Task item.
Down to the last line, output the records below exactly.

Source material.
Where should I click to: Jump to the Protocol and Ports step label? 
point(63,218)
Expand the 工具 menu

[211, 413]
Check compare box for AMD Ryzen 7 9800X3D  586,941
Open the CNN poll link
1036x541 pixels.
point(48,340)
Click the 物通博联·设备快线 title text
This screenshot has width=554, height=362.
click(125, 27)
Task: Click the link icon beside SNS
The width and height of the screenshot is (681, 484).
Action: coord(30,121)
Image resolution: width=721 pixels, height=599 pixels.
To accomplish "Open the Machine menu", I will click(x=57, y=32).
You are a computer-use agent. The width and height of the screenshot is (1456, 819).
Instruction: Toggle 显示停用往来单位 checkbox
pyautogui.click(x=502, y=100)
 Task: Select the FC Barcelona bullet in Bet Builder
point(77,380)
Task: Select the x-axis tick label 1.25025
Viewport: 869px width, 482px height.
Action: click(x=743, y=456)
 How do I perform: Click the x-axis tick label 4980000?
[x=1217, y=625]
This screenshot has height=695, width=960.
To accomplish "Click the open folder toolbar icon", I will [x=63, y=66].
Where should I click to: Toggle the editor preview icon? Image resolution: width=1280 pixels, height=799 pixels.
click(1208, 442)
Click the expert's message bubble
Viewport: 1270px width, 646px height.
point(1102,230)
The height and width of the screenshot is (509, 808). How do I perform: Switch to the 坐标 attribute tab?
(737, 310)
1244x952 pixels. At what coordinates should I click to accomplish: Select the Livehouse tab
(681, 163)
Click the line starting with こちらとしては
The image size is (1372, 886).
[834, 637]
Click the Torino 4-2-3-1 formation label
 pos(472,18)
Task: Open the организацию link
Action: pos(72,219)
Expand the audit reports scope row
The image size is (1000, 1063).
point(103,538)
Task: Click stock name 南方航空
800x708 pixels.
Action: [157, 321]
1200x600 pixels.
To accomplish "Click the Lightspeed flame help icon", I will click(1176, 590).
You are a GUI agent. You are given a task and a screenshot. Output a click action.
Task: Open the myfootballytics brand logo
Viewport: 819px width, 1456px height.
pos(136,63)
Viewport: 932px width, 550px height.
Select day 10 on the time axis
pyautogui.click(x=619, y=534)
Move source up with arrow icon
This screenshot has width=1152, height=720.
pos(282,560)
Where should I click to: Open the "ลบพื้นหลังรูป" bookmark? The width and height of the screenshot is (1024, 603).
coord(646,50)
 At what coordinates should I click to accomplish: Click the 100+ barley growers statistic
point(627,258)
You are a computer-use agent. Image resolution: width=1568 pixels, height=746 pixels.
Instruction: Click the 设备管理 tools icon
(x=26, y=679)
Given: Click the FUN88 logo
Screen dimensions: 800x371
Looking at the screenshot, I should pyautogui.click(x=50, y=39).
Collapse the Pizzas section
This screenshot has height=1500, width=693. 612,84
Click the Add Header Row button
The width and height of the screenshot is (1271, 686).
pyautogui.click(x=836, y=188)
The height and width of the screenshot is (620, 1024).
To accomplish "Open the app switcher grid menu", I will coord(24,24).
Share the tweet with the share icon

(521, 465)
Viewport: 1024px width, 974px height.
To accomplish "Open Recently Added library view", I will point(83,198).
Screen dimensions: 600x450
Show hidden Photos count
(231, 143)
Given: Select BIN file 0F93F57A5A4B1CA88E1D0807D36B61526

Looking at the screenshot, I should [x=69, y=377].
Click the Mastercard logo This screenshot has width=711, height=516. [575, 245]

Task solution.
Where should I click to: Jump to the Protocol and Ports step label? 
point(63,218)
Expand the 工具 menu

[211, 413]
Check compare box for AMD Ryzen 7 9800X3D  586,941
Open the CNN poll link
1036x541 pixels.
point(48,340)
Click the 物通博联·设备快线 title text
This screenshot has width=554, height=362.
click(125, 27)
Task: Click the link icon beside SNS
The width and height of the screenshot is (681, 484).
Action: coord(30,121)
Image resolution: width=721 pixels, height=599 pixels.
To accomplish "Open the Machine menu", I will click(x=57, y=32).
You are a computer-use agent. The width and height of the screenshot is (1456, 819).
Instruction: Toggle 显示停用往来单位 checkbox
pyautogui.click(x=502, y=100)
 Task: Select the FC Barcelona bullet in Bet Builder
point(77,380)
Task: Select the x-axis tick label 1.25025
Viewport: 869px width, 482px height.
Action: click(x=743, y=456)
 How do I perform: Click the x-axis tick label 4980000?
[x=1217, y=625]
This screenshot has height=695, width=960.
To accomplish "Click the open folder toolbar icon", I will [x=63, y=66].
Where should I click to: Toggle the editor preview icon? Image resolution: width=1280 pixels, height=799 pixels.
click(1208, 442)
Click the expert's message bubble
Viewport: 1270px width, 646px height.
point(1102,230)
The height and width of the screenshot is (509, 808). How do I perform: Switch to the 坐标 attribute tab?
(737, 310)
1244x952 pixels. At what coordinates should I click to accomplish: Select the Livehouse tab
(681, 163)
Click the line starting with こちらとしては
The image size is (1372, 886).
[834, 637]
Click the Torino 4-2-3-1 formation label
 pos(472,18)
Task: Open the организацию link
Action: pos(72,219)
Expand the audit reports scope row
The image size is (1000, 1063).
point(103,538)
Task: Click stock name 南方航空
800x708 pixels.
Action: [157, 321]
1200x600 pixels.
To accomplish "Click the Lightspeed flame help icon", I will click(1176, 590).
You are a GUI agent. You are given a task and a screenshot. Output a click action.
Task: Open the myfootballytics brand logo
Viewport: 819px width, 1456px height.
pos(136,63)
Viewport: 932px width, 550px height.
Select day 10 on the time axis
pyautogui.click(x=619, y=534)
Move source up with arrow icon
This screenshot has width=1152, height=720.
pos(282,560)
Where should I click to: Open the "ลบพื้นหลังรูป" bookmark? The width and height of the screenshot is (1024, 603).
coord(646,50)
 At what coordinates should I click to accomplish: Click the 100+ barley growers statistic
point(627,258)
You are a computer-use agent. Image resolution: width=1568 pixels, height=746 pixels.
Instruction: Click the 设备管理 tools icon
(x=26, y=679)
Given: Click the FUN88 logo
Screen dimensions: 800x371
Looking at the screenshot, I should pyautogui.click(x=50, y=39).
Collapse the Pizzas section
This screenshot has height=1500, width=693. 612,84
Click the Add Header Row button
The width and height of the screenshot is (1271, 686).
pyautogui.click(x=836, y=188)
The height and width of the screenshot is (620, 1024).
To accomplish "Open the app switcher grid menu", I will coord(24,24).
Share the tweet with the share icon

(521, 465)
Viewport: 1024px width, 974px height.
To accomplish "Open Recently Added library view", I will point(83,198).
Screen dimensions: 600x450
Show hidden Photos count
(231, 143)
Given: Select BIN file 0F93F57A5A4B1CA88E1D0807D36B61526

Looking at the screenshot, I should [x=69, y=377].
Click the Mastercard logo This screenshot has width=711, height=516. [575, 245]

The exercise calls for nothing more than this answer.